Do piłkarskich Mistrzostw Europy pozostał zaledwie miesiąc i nie ma już co liczyć, że będziemy do nich przygotowani, tak jak to sobie założyliśmy. Niedokończone inwestycje, niewydolna komunikacja, pozamykane szkoły, muzea i teatry. Taki obraz obraz Euro 2012 prezentuje dzisiejsza "Rzeczpospolita"
Według raportu "Rz" najgorsza sytuacja na Euro będzie na polskich drogach. Żadna z zapowiadanych tras, którymi kibice mieli poruszać się po Polsce, nie została dokończona. Nie powstał kluczowy dla Warszawy odcinek autostrady A2. Podobnie sytuacja wygląda na autostradach A1 i A4. Oznacza to, że żadne z miast w którym będą rozgrywane mecze, nie będą miały ze sobą bezpośredniego połączenia. Na nic zdały się liczne zapowiedzi o "przejezdności" dróg na Euro, co i tak było mocno krytykowane przez ekspertów.
Spółka Euro 2012 podaje, że nie zdążyliśmy z budową jednej ósmej zaplanowanych modernizacji, za kwotę trzynastu miliardów złotych. Nie jest jednak tak tragicznie, bo według "Rzeczpospolitej" znacznie lepiej od inwestycji państwowych wyglądają dziś te, wykonywane przez prywatnych przedsiębiorców.
Jedyne co tak naprawdę udało się w pełni wybudować to stadiony. To głównie dzięki samorządom, które choć większym kosztem niż zakładano, dopilnowały swoich inwestycji. Tu jednak pojawia się inny problem, czyli los ogromnych stadionów po Euro 2012.
Kolejnym utrudnieniem dla kibiców jest brak realizacji zapowiedzianej infrastruktury około stadionowej, choćby takich jak hotele. Stadion Narodowy w Warszawie oraz stacja kolejowa Warszawa Stadion wyglądają okazale, jednak teren wokół nich przypomina dziś raczej plażę niż zaplecze dla sportowców i kibiców.
Bojkot Euro 2012 – piłka po naszej stronie?
Wiceszef Sejmowej Komisji Infrastruktury, Janusz Piechociński przyznaje w rozmowie z "Rzeczpospolitą", że wiele rzeczy nie udało się zrobić. Najlepiej ocenia działające już lotniska, których przepustowość wystarczy, aby już dziś obsłużyć ruch zapowiadany na rok 2020. Powstało nowe lotnisku w podwarszawskim Modlinie za kwotę 2,4 miliarda złotych. Udało się także wyremontować lotnisko w Gdańsku (powstał tam nowy terminal), Poznaniu, Wrocławiu.

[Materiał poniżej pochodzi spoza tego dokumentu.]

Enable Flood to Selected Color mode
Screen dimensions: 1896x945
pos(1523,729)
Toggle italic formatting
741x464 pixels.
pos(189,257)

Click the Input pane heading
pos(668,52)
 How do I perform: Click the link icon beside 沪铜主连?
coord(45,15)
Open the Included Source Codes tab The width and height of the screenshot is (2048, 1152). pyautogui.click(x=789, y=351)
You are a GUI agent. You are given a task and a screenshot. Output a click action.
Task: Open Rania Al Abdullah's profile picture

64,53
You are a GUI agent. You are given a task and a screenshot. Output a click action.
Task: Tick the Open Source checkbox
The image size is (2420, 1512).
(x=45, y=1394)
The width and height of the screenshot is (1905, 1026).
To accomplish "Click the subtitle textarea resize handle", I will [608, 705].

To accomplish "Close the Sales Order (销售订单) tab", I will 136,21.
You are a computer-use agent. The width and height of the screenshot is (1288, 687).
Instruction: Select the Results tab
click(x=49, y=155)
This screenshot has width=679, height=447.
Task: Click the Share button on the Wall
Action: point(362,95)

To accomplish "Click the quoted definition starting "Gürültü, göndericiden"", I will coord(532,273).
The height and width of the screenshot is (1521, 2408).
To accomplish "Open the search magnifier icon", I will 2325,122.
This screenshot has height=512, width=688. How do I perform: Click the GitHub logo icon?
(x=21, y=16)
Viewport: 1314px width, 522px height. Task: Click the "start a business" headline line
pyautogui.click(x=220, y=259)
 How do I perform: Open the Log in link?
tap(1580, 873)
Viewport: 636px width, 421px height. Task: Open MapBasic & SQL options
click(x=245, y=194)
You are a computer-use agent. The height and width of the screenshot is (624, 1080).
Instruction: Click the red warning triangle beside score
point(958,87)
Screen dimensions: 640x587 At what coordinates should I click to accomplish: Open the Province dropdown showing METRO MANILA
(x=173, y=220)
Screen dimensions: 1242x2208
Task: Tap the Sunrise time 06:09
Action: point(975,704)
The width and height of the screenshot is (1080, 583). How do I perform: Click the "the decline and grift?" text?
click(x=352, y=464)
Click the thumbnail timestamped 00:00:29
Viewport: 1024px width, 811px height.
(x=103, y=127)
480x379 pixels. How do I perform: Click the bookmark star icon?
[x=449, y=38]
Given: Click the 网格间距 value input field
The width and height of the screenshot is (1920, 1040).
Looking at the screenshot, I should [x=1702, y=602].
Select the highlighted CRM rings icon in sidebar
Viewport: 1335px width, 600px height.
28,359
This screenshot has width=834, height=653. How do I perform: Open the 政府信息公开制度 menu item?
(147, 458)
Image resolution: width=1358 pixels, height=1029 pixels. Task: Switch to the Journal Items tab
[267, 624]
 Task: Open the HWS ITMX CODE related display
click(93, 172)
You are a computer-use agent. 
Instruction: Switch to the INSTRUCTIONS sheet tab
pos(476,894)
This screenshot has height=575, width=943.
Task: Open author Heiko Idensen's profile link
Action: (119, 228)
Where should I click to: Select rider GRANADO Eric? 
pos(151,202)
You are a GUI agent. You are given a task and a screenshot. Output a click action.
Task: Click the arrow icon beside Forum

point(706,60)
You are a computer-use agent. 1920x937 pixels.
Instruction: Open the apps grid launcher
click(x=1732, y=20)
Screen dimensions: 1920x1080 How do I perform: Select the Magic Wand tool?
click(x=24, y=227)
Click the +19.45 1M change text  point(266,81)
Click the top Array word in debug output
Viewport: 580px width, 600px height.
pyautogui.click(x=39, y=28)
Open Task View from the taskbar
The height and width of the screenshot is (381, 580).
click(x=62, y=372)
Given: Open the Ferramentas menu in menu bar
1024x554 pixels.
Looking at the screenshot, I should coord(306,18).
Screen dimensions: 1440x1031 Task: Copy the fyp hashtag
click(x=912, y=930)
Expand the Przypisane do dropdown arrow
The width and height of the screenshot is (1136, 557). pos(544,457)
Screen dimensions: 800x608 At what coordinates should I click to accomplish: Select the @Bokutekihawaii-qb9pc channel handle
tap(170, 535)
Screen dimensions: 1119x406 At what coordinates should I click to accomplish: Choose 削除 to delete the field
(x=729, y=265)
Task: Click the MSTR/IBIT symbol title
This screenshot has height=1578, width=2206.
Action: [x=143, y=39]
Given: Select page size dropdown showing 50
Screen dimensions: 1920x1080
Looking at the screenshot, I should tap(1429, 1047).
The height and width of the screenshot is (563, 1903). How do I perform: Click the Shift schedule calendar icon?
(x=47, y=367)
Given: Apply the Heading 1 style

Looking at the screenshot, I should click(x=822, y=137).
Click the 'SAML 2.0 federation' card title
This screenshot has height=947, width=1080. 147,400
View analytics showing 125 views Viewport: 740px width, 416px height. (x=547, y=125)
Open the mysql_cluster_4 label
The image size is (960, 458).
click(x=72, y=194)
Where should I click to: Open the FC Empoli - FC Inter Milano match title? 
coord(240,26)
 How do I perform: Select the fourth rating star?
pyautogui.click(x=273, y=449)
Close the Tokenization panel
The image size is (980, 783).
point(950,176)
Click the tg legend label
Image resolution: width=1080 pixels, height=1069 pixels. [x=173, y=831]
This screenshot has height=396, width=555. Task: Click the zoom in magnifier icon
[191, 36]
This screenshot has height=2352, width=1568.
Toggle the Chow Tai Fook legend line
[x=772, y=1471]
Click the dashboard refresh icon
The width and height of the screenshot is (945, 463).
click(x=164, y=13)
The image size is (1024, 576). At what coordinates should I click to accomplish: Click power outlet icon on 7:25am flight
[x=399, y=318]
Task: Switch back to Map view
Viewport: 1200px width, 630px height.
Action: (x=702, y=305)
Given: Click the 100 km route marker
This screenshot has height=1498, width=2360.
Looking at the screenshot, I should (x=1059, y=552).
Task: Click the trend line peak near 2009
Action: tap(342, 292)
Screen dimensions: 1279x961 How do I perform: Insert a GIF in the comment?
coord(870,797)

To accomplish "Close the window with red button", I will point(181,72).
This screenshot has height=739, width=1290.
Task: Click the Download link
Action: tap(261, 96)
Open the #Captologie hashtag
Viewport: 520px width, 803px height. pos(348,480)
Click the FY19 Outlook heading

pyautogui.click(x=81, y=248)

Według "Rzeczpospolitej", na cztery godziny przed i trzy godziny po meczy zamknięta będzie droga z lotniska na stadion dla ruchu osobowego. Już dziś utrudnienia dają się we znaki mieszkańcom stolicy. Budowa drugiej linii metra czy choćby remont ulicy Marszałkowskiej sprawia, że już na miesiąc przed Euro 2012 miasto stoi w ulicznych korkach. W dniu rozgrywek będą zamykane także okolice strefy kibica, Aleje Jerozolimskie, al. Waszyngtona czy most Poniatowskiego. Także w Poznaniu pozamykane będą okolice placu Wolności.
Wrocławskie władze zdecydowały się wyjść na przeciw utrudnieniom w ruchu i postanowiły zamknąć na ten czas gimnazja, licea i niektóre placówki kulturalne - donosi "Rzeczpospolita". W Warszawie pozamykane będą śródmiejskie szkoły w dniu rozpoczęcia mistrzostw, czyli 8 czerwca.